Similarly, if component chart is disabled, the password(s) can be supplied in `external<Component>` value
(e.g. externalMysql) explicitly or as K8s secret value. In the first case, the secret is created with the specified
value. In the second case the external secret is used.
- If `<subchart>.auth.existingSecret` is non-empty, then this secret is used. Secret keys are pre-defined by chart.
- If subchart supports password files and `<subchart>.customPasswordFiles` dictionary is non-empty, then password files
are used. Dictionary keys are pre-defined per sub-chart. Password files are not supported by OnCall chart and should
not be used with bundled sub-charts.
- Passwords are specified via `auth` section values, e.g. `auth.password` . K8s secret is created.

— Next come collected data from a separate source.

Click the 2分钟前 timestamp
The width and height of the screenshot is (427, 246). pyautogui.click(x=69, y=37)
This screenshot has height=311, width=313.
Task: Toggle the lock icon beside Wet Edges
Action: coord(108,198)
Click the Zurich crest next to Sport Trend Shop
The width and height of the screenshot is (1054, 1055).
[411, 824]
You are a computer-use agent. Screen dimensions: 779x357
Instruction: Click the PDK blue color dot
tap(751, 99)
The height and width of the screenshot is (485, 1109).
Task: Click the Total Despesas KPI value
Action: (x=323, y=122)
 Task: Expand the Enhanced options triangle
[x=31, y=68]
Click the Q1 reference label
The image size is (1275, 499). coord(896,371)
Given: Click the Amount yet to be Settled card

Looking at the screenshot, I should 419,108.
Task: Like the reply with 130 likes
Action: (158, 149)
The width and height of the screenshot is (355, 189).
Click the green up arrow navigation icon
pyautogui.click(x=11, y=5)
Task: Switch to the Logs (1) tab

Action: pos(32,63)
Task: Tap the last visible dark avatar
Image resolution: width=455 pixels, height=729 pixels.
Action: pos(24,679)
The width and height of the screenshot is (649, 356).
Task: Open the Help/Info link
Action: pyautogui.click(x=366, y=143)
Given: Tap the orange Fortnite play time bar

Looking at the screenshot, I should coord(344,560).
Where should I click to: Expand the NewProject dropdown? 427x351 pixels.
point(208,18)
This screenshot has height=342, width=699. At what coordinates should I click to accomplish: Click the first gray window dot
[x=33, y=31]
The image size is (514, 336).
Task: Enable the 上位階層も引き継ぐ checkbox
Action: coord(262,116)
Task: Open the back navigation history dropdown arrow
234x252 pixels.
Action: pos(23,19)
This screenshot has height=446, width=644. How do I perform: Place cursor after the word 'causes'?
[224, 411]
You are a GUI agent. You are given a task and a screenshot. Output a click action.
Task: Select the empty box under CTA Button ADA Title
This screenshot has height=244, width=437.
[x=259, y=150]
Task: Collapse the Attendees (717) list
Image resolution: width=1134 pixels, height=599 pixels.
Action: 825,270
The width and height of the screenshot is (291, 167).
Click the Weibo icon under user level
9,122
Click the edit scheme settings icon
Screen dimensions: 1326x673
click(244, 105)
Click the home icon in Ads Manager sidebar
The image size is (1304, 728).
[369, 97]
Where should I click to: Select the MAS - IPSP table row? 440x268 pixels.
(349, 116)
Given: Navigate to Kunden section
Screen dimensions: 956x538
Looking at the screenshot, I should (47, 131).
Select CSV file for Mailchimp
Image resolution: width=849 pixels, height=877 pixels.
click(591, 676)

- If `<subchart>.auth.forcePassword` is `true` , then passwords MUST be specified. Otherwise, missing passwords
are generated.
If external component is used instead of the bundled one:
- If existingSecret within appropriate external component values is non-empty (e.g. `externalMysql.existingSecret` ) then
it is used together with corresponding key names, e.g. `externalMysql.passwordKey` .
- Otherwise, corresponding password values are used, e.g. `externalMysql.password` . K8s secret is created by OnCall chart.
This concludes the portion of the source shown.